*ACTION ITEM*
In the listing below, repeat exactly every line from the first through the line containing "Task: Go to registration", with nothing else.

★ ★ ★ ★

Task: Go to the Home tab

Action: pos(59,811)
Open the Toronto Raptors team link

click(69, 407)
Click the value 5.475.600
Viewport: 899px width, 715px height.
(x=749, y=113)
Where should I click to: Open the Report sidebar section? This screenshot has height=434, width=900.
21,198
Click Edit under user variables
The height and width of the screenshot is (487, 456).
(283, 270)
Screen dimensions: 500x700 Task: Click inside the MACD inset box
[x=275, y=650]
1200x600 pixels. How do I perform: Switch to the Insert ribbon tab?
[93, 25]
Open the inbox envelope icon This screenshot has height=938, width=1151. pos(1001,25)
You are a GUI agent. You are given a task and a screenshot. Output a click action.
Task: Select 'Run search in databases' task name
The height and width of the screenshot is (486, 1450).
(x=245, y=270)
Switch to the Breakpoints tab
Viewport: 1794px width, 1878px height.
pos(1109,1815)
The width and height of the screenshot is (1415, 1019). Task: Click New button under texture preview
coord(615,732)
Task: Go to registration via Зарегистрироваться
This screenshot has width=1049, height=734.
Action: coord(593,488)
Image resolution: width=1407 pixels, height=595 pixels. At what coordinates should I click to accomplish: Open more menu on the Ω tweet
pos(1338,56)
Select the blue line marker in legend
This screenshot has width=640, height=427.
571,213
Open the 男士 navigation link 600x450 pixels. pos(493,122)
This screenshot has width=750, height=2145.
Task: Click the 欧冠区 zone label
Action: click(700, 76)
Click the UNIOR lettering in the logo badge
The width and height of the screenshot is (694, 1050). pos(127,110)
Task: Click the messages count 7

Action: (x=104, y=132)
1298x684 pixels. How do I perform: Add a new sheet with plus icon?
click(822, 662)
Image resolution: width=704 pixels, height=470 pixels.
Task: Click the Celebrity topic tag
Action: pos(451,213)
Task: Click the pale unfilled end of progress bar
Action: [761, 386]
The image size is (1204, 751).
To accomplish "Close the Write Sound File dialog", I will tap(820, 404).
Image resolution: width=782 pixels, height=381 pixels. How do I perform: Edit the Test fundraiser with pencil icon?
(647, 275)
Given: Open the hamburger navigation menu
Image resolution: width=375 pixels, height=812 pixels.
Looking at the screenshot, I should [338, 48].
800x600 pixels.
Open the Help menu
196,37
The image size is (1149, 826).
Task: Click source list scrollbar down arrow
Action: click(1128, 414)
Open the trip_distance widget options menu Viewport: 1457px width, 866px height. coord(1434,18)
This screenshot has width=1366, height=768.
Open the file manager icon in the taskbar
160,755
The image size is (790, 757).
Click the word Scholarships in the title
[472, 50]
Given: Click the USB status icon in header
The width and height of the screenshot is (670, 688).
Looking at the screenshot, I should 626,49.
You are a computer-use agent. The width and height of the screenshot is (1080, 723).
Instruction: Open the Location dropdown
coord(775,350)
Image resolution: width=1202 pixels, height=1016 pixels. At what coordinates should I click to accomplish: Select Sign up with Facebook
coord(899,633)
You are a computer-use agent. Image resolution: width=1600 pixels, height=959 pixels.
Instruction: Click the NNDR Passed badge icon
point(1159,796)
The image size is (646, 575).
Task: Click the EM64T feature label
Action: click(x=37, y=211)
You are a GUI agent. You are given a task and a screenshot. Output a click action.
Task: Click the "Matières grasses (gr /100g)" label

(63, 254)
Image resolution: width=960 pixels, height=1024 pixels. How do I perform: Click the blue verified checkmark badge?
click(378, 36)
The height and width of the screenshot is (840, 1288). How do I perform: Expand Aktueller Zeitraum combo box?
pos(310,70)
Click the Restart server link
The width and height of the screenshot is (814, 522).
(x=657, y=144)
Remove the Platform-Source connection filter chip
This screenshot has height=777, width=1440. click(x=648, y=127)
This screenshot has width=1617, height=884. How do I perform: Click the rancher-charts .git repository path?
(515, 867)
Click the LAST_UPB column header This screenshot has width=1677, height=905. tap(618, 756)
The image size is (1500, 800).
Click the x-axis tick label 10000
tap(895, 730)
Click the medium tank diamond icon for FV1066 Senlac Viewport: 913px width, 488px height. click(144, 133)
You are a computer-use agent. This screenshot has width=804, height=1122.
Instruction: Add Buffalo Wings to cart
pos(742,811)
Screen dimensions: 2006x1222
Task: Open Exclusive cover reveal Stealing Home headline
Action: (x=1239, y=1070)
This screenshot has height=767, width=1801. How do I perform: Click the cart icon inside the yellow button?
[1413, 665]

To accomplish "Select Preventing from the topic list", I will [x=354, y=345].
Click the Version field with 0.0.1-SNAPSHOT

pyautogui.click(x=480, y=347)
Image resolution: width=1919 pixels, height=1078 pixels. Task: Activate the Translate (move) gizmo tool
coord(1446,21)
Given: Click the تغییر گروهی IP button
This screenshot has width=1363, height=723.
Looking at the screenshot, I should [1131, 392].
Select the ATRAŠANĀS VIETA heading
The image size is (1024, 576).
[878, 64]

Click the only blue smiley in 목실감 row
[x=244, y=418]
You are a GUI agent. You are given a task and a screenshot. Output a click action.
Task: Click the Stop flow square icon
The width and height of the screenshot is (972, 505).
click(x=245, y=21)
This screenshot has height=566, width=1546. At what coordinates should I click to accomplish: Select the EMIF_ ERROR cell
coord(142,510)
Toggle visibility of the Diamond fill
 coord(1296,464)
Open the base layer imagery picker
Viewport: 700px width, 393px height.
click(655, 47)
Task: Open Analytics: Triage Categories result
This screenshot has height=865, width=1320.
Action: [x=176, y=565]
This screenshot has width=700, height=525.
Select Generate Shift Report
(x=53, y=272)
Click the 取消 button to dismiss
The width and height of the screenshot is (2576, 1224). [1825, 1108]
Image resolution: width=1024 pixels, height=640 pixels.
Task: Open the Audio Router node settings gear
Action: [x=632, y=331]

★ ★ ★ ★

*OUTPUT FOR THIS EXERCISE*
Task: Go to the Home tab

Action: pos(59,811)
Open the Toronto Raptors team link

click(69, 407)
Click the value 5.475.600
Viewport: 899px width, 715px height.
(x=749, y=113)
Where should I click to: Open the Report sidebar section? This screenshot has height=434, width=900.
21,198
Click Edit under user variables
The height and width of the screenshot is (487, 456).
(283, 270)
Screen dimensions: 500x700 Task: Click inside the MACD inset box
[x=275, y=650]
1200x600 pixels. How do I perform: Switch to the Insert ribbon tab?
[93, 25]
Open the inbox envelope icon This screenshot has height=938, width=1151. pos(1001,25)
You are a GUI agent. You are given a task and a screenshot. Output a click action.
Task: Select 'Run search in databases' task name
The height and width of the screenshot is (486, 1450).
(x=245, y=270)
Switch to the Breakpoints tab
Viewport: 1794px width, 1878px height.
pos(1109,1815)
The width and height of the screenshot is (1415, 1019). Task: Click New button under texture preview
coord(615,732)
Task: Go to registration via Зарегистрироваться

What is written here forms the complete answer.